§ **THE TASK**
Return exactly the lines of the records below, starting at the line that contains "Task: Tap the alarm clock status icon" and ending at the line that contains "Task: Click the Address column header", with both of those lines kept.

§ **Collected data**
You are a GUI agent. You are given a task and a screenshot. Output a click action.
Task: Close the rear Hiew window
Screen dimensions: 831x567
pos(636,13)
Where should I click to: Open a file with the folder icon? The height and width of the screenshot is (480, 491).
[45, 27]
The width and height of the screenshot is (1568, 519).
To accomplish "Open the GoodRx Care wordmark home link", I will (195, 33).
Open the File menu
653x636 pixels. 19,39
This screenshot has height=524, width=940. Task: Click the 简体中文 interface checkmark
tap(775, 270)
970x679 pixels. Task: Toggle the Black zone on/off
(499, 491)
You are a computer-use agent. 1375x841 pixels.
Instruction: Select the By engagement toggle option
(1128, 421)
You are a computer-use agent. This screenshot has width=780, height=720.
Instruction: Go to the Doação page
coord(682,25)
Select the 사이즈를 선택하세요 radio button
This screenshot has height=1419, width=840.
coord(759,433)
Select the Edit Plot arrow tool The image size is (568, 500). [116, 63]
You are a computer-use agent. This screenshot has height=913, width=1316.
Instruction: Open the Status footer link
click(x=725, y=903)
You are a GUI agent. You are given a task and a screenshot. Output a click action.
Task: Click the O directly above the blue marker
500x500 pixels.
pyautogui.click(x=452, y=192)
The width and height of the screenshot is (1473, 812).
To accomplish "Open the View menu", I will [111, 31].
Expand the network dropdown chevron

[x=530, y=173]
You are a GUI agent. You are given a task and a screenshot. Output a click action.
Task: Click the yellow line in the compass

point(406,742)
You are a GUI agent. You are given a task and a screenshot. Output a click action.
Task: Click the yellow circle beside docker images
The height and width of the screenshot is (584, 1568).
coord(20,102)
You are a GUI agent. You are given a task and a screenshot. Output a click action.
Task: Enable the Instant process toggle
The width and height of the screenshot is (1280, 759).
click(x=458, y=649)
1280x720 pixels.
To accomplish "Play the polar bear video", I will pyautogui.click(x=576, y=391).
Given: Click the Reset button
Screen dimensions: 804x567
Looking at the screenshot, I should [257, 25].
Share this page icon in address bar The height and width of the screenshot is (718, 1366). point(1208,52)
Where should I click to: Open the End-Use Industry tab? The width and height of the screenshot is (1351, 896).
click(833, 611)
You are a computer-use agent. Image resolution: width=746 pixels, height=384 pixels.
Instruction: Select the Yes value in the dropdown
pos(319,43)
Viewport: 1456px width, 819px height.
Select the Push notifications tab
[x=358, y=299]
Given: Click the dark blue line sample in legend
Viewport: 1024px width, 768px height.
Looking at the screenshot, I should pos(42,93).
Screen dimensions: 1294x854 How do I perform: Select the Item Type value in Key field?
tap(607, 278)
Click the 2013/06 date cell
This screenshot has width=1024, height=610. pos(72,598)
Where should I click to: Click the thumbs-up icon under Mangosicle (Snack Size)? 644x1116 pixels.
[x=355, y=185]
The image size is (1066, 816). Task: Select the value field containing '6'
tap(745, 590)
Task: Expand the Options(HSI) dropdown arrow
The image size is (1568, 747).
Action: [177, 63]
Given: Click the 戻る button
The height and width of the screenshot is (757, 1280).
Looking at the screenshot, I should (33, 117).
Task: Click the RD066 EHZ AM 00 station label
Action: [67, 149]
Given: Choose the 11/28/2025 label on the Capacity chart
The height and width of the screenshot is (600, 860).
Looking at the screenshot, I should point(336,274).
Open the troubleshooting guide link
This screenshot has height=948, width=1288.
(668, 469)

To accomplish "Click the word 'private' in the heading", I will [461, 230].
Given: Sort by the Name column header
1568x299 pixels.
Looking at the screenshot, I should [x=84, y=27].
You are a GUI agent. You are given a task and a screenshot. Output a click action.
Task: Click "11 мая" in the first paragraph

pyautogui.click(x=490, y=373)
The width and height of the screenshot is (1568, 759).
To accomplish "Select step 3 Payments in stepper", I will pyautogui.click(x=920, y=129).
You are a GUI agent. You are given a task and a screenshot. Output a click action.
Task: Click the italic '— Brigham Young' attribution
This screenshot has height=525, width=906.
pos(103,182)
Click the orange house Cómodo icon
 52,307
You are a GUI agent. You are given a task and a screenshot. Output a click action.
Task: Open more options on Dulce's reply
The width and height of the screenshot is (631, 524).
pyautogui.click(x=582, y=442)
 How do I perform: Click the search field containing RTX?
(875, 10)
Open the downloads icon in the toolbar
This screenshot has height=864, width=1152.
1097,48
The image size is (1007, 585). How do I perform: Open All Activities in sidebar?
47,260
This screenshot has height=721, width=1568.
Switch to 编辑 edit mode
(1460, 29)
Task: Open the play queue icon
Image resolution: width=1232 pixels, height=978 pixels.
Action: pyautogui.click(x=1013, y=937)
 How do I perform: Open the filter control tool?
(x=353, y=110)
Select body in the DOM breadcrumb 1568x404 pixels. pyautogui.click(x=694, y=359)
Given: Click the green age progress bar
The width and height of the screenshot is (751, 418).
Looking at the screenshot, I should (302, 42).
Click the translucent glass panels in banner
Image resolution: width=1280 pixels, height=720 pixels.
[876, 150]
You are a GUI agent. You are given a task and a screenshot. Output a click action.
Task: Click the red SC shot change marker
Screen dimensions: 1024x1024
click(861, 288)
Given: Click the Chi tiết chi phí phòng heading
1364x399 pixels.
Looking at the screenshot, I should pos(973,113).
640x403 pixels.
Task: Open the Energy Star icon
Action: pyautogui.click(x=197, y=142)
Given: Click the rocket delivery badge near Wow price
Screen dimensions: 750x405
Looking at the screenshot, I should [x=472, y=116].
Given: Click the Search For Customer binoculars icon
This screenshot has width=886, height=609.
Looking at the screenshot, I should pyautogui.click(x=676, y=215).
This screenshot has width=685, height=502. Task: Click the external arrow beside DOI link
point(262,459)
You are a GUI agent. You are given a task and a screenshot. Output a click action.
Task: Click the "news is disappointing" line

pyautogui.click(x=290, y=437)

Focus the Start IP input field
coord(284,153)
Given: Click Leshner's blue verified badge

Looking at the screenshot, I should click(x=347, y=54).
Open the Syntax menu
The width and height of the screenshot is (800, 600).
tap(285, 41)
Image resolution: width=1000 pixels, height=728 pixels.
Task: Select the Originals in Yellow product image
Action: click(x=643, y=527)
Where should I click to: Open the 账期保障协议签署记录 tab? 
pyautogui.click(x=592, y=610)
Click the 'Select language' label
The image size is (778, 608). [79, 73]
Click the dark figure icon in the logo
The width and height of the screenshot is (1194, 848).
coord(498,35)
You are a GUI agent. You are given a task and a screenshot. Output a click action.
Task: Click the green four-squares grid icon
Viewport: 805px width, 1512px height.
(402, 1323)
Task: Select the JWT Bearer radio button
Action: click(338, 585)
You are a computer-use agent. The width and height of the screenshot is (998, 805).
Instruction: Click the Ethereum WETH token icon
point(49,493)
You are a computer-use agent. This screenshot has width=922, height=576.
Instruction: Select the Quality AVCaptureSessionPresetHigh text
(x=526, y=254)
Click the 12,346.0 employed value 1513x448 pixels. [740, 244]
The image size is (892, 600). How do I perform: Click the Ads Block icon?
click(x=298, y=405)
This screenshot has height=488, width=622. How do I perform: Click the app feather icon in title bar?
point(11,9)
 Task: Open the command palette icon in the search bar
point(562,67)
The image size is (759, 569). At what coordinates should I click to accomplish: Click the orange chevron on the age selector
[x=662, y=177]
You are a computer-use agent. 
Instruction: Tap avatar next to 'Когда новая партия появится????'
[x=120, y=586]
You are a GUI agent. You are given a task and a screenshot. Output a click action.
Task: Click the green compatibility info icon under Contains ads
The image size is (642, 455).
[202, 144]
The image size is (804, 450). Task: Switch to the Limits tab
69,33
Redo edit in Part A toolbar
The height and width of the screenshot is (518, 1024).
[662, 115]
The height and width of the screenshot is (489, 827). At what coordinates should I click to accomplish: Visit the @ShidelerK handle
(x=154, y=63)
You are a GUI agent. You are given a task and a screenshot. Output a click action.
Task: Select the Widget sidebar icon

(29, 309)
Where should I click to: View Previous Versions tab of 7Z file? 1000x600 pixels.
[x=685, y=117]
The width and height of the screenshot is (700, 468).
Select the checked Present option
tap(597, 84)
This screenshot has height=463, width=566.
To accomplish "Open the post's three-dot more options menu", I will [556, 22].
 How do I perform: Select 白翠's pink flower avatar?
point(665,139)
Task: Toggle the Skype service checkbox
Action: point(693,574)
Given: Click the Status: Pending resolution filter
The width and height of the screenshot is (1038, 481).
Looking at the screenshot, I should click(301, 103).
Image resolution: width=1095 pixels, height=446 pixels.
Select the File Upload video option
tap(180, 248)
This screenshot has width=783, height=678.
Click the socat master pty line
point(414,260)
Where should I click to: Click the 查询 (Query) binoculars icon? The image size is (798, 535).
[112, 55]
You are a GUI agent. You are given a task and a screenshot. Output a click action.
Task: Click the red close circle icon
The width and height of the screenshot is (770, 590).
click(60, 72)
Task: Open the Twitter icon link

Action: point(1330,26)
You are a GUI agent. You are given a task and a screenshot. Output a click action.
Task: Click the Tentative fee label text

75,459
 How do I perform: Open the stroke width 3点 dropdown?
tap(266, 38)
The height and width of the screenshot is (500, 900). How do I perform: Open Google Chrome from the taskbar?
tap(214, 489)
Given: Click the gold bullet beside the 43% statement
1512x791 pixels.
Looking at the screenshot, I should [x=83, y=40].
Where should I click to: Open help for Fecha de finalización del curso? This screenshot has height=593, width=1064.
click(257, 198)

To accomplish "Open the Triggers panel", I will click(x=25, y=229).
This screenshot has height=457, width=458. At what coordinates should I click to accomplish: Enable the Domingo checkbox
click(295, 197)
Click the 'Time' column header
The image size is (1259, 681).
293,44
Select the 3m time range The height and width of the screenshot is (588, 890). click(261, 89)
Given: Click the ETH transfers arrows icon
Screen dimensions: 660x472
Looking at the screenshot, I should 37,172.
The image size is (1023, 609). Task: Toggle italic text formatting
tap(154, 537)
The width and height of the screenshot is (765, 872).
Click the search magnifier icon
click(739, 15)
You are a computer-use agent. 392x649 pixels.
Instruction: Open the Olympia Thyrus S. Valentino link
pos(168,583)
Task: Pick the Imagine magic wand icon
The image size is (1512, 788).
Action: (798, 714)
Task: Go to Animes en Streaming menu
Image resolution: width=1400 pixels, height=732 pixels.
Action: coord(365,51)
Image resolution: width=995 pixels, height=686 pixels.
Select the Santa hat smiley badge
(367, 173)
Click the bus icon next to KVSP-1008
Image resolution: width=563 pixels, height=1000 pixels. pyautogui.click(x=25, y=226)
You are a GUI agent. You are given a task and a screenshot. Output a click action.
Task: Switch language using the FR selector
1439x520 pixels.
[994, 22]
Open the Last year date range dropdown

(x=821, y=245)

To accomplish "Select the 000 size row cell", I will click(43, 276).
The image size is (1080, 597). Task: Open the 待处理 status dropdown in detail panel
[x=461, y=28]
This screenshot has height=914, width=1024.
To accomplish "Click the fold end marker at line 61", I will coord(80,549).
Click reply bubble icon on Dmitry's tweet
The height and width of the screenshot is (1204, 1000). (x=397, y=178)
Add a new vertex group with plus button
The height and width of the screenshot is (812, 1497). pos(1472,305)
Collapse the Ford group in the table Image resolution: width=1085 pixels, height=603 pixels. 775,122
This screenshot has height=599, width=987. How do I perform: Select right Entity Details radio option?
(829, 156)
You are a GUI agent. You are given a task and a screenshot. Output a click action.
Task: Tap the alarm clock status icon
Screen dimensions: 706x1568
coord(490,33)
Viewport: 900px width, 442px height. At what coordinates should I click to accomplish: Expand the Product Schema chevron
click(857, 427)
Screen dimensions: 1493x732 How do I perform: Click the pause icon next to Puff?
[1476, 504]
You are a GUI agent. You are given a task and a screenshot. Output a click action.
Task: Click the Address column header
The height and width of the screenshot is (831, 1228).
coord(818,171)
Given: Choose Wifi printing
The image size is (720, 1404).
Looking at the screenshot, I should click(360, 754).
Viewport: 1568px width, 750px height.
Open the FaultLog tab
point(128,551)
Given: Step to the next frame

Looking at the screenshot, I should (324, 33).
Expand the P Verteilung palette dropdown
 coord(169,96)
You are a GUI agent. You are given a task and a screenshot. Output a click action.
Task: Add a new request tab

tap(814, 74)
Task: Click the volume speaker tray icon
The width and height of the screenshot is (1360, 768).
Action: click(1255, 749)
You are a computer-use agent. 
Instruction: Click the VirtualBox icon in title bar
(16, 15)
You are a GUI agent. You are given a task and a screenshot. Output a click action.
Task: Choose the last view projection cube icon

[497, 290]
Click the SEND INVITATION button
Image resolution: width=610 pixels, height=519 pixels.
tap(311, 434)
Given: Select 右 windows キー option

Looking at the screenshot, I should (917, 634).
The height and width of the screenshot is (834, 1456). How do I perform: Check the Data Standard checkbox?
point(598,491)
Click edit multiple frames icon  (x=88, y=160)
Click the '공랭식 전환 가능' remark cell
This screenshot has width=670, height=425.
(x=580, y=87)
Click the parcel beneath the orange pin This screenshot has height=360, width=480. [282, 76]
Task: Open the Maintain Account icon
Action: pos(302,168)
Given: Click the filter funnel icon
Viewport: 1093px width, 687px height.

§ **YOUR RESPONSE**
Task: Tap the alarm clock status icon
Screen dimensions: 706x1568
coord(490,33)
Viewport: 900px width, 442px height. At what coordinates should I click to accomplish: Expand the Product Schema chevron
click(857, 427)
Screen dimensions: 1493x732 How do I perform: Click the pause icon next to Puff?
[1476, 504]
You are a GUI agent. You are given a task and a screenshot. Output a click action.
Task: Click the Address column header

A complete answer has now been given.